[[ Data records, beginning ]]
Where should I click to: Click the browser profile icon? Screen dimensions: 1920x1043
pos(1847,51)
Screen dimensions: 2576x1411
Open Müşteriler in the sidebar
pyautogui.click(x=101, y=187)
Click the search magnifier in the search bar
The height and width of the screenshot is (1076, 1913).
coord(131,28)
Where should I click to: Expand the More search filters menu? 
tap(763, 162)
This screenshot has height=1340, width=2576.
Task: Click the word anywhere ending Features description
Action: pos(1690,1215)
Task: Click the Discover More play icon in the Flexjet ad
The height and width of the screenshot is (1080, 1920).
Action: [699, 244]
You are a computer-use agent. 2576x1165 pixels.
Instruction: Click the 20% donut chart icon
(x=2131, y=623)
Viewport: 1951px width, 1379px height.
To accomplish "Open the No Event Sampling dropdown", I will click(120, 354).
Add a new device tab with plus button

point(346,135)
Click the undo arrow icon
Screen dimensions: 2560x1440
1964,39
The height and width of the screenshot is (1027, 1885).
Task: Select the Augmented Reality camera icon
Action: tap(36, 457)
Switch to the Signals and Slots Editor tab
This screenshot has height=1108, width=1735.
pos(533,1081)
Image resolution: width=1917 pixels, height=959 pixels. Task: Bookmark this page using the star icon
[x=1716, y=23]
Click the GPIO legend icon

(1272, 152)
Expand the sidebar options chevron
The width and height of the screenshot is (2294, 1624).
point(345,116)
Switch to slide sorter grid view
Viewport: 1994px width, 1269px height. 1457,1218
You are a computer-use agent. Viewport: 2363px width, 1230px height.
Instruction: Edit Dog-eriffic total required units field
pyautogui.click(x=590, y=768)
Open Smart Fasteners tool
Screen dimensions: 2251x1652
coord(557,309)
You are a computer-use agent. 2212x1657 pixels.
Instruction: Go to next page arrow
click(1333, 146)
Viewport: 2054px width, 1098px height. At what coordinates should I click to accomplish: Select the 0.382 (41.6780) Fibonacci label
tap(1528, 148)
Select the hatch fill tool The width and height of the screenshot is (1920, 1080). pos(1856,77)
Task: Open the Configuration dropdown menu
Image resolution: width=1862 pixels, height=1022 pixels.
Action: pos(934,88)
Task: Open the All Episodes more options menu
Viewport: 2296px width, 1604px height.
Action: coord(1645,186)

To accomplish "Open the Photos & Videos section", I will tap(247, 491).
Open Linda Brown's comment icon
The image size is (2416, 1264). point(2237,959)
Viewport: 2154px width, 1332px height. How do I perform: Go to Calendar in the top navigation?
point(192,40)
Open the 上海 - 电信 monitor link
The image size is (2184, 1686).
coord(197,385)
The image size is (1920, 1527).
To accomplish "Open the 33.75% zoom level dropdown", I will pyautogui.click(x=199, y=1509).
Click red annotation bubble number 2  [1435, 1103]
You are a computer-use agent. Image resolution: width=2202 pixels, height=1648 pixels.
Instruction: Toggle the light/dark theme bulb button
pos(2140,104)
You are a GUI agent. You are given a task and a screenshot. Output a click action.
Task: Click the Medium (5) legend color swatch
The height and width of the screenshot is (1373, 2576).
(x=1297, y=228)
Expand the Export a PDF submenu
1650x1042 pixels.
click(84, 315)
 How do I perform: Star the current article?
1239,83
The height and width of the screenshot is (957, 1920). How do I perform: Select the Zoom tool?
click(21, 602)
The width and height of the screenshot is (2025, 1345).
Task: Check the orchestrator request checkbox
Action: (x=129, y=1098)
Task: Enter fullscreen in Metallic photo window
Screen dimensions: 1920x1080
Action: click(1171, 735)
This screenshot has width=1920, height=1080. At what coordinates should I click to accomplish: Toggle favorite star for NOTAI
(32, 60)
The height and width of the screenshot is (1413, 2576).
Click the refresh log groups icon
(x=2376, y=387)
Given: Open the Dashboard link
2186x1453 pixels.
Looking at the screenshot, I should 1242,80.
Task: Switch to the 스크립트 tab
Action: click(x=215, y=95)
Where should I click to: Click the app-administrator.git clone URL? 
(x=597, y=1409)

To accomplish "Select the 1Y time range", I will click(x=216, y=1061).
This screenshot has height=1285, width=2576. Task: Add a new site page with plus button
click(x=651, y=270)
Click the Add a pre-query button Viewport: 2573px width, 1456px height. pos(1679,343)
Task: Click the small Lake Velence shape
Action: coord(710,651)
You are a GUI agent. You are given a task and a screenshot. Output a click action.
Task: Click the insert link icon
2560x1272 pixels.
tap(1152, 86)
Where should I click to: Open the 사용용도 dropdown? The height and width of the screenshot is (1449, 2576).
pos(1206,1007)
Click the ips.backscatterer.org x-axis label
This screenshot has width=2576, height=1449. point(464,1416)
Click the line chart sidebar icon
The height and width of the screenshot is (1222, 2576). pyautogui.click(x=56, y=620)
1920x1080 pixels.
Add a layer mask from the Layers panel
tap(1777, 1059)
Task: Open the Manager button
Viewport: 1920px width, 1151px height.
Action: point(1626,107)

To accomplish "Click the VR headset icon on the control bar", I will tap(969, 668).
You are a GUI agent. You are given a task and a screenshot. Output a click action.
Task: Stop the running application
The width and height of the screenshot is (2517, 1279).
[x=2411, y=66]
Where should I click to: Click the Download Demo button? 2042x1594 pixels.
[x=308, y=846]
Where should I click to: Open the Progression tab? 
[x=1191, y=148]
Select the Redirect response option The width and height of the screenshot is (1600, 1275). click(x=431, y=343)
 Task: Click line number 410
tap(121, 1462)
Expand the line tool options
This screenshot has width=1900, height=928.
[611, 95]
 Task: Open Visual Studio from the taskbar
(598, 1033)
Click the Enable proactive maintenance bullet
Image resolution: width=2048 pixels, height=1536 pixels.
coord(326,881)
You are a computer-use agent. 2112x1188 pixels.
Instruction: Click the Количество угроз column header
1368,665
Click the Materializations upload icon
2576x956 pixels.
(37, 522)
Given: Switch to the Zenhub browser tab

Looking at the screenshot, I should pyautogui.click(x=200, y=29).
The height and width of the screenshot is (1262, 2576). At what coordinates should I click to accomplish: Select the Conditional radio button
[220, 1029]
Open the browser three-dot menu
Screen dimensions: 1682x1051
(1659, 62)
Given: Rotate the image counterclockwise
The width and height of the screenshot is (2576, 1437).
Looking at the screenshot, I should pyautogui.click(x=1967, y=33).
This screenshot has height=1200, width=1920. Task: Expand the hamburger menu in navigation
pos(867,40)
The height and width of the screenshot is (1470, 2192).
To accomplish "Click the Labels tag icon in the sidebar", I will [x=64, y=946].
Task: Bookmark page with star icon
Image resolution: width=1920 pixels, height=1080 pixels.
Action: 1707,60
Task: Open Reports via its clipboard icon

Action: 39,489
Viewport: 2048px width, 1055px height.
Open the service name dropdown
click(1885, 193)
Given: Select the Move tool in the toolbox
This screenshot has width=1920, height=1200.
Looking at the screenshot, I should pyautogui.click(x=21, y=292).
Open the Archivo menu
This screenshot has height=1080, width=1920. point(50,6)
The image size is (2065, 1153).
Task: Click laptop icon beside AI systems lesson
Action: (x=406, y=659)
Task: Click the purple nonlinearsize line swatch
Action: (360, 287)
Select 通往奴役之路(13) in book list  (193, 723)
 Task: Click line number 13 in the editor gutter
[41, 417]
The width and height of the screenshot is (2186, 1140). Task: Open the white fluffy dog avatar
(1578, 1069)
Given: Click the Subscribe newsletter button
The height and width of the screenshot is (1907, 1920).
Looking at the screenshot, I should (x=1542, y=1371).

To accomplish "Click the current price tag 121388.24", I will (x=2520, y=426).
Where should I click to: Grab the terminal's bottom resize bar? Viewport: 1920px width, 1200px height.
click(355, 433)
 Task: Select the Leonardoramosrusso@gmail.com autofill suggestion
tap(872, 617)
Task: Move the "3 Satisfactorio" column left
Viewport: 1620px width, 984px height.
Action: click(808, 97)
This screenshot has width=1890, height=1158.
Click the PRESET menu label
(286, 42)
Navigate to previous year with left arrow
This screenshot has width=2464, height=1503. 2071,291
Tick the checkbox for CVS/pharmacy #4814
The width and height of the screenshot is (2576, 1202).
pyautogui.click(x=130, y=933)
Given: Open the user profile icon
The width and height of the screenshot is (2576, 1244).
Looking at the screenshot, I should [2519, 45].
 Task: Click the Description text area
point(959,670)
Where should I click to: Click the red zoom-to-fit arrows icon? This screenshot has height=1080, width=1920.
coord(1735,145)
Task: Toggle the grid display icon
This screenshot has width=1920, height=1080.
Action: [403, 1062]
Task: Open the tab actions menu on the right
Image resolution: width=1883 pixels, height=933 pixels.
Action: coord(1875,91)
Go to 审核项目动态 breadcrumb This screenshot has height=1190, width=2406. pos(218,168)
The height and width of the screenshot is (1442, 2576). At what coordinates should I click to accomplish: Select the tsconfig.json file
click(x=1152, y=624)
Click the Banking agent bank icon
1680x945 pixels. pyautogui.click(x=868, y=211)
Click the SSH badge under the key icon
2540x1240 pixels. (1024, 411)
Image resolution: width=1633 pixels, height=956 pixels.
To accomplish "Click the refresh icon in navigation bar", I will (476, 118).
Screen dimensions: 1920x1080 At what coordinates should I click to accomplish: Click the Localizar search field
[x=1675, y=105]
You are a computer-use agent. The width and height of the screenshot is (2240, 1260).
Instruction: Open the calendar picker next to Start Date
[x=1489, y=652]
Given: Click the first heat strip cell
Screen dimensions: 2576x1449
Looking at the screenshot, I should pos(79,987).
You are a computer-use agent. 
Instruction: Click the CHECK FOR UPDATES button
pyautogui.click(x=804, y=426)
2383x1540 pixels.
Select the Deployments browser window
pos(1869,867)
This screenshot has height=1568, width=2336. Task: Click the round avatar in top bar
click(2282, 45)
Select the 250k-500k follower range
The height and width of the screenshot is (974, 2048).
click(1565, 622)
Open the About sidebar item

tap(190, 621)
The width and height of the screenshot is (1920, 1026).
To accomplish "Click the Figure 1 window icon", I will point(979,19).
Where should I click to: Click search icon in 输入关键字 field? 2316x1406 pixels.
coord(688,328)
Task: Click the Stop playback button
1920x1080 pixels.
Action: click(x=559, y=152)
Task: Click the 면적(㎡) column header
[[ Data records, end ]]
What this task involves.
Please output the lines of the listing above that fall in the stretch from the one with "Instruction: Toggle the" through the one with "Task: Click the Medium", exactly and only those.

Output of the task.
Instruction: Toggle the light/dark theme bulb button
pos(2140,104)
You are a GUI agent. You are given a task and a screenshot. Output a click action.
Task: Click the Medium (5) legend color swatch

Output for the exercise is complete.